As such, a pro-MVPD and retransmission consent fee foe has called on the FCC to “closely examine” attribution issues and impose “effective conditions” in place to prevent violations of the joint negotiation prohibition.

In reply comments submitted to the FCC as part of MB Docket No. 22-162, which seeks public comment on the transfer of control of TEGNA to the Standard General/Apollo Global Management partnership, the American Television Alliance — of which ACA Connects is a member — took aim at statements offered by the applicants that consist of a promise not to jointly negotiate or share information about retransmission consent.

The ATVA says it marked the first time such comments were made.

While that’s a step in the right direction for the group, it laments, “These statements are not enforceable and contain loopholes.”

Those “loopholes,” the ATVA asserts — “none of it applies to affiliates of the named parties, and the part about joint negotiation does not apply to Cox Media Group.”

Cox is majority-owned by Apollo, hence the spinoff of 18 stations to Imagicomm.

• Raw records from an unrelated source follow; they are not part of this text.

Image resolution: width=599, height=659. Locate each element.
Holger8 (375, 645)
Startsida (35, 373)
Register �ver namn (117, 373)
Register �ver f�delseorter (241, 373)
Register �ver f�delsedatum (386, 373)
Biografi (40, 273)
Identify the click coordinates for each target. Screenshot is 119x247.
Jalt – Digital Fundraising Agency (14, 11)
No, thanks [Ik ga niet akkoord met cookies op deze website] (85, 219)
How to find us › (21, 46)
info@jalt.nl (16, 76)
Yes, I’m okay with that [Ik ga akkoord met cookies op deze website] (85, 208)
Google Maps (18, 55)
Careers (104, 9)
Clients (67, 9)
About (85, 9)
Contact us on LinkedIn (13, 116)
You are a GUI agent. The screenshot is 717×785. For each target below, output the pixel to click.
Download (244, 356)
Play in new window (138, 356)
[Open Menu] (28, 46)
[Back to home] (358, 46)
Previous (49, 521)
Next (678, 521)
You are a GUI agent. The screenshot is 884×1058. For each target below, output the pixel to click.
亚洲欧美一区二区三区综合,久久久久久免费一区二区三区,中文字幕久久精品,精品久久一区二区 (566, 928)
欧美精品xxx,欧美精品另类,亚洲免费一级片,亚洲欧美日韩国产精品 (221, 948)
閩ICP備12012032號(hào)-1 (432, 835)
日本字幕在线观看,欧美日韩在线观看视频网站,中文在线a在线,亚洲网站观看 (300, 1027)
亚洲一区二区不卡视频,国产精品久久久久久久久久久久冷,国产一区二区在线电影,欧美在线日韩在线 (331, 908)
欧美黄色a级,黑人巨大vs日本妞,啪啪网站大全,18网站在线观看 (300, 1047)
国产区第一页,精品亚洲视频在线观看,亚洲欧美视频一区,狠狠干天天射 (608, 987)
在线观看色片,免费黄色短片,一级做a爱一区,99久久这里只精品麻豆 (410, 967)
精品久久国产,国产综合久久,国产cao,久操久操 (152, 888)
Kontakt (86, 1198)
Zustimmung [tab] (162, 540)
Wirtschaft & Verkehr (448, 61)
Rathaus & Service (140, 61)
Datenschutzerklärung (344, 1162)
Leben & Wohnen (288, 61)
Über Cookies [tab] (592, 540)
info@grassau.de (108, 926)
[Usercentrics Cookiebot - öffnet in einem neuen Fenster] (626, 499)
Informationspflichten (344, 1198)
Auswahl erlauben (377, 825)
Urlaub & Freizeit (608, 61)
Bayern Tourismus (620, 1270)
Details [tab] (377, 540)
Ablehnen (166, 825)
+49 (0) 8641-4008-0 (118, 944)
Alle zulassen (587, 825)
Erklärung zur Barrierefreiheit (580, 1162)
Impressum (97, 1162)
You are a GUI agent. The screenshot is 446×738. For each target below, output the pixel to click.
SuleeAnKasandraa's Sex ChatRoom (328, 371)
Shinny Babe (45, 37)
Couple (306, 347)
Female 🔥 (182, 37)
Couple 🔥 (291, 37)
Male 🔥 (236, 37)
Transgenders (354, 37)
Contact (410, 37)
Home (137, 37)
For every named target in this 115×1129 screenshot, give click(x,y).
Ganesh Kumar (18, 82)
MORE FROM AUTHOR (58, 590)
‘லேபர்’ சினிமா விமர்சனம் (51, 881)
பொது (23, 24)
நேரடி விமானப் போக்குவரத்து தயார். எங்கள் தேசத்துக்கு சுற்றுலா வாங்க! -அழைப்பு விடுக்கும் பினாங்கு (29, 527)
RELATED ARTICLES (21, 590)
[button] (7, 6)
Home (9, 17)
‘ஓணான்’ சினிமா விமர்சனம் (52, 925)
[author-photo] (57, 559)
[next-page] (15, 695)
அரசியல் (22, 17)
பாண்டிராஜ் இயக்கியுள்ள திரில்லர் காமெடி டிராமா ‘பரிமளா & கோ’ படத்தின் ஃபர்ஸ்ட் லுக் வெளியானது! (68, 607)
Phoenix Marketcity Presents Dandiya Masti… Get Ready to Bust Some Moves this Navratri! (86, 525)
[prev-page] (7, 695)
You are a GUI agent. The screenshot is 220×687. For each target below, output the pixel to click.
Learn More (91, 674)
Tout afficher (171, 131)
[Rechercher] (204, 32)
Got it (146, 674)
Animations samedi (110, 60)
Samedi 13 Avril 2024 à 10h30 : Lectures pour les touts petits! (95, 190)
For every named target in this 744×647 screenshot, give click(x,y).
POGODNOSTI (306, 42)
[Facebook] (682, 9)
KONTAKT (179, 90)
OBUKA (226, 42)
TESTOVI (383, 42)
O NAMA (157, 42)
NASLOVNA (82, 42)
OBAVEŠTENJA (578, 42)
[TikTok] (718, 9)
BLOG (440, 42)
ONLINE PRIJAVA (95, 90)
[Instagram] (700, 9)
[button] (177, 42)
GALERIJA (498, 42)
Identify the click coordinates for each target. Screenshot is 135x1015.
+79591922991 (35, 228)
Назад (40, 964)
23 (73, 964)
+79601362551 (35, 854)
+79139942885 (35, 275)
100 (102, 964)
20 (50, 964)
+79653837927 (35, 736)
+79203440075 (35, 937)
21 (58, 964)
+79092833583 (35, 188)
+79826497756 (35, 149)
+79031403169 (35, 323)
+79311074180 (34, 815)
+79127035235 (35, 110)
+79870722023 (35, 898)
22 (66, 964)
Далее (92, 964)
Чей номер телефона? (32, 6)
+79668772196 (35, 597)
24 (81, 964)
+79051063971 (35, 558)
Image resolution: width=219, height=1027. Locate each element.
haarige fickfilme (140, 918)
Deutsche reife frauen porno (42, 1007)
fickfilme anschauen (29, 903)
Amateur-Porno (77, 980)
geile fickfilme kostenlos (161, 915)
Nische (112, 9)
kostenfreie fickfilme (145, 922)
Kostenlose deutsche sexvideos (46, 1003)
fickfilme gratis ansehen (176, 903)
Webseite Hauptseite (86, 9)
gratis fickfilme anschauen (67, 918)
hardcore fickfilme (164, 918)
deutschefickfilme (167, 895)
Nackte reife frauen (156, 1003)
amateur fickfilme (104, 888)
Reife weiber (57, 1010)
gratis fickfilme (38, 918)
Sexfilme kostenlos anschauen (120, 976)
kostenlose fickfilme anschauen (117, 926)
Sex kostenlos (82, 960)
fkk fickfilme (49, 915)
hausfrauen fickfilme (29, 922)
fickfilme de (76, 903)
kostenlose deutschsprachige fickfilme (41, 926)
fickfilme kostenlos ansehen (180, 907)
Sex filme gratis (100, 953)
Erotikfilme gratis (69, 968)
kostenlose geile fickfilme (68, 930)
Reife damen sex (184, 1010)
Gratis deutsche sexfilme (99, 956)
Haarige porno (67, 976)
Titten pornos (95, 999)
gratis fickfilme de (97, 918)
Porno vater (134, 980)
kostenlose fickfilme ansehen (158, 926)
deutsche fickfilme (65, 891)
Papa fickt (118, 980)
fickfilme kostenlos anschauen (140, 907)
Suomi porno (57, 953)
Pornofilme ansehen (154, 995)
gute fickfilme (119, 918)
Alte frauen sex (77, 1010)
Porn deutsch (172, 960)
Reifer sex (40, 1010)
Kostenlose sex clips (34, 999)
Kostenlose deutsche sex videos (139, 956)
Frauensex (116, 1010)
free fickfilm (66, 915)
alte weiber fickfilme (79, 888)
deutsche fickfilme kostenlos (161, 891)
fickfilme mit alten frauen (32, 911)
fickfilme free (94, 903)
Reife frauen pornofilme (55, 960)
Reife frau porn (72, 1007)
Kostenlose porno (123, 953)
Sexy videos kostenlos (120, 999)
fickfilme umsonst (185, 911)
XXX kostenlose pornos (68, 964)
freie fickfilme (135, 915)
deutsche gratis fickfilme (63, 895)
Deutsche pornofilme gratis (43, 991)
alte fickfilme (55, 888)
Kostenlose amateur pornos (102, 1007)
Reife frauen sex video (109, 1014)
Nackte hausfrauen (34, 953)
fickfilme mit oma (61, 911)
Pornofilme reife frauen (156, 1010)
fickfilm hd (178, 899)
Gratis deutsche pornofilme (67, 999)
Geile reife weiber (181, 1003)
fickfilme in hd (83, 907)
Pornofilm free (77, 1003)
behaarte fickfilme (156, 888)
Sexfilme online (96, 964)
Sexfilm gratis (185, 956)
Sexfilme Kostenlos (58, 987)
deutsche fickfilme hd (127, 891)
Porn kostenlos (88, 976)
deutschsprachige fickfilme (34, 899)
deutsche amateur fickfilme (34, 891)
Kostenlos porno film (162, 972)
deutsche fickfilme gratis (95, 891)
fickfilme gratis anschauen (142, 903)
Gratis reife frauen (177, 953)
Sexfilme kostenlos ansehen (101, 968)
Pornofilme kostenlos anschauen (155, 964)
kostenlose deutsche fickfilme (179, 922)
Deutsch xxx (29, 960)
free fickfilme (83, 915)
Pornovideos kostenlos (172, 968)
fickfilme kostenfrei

“The Commission cannot rely on a single-paragraph assurance about [the] applicants’ behavior,” the ATVA says. “It should continue to closely examine issues about attribution. And it should impose effective conditions, including those proposed by ATVA, on the transaction to prevent collusion and to aid the Commission’s enforcement thereof.”

The ATVA also noted the applicants’ recent consent decree in which the Department of Justice determined that CMG and TEGNA have already unlawfully shared market information in other contexts.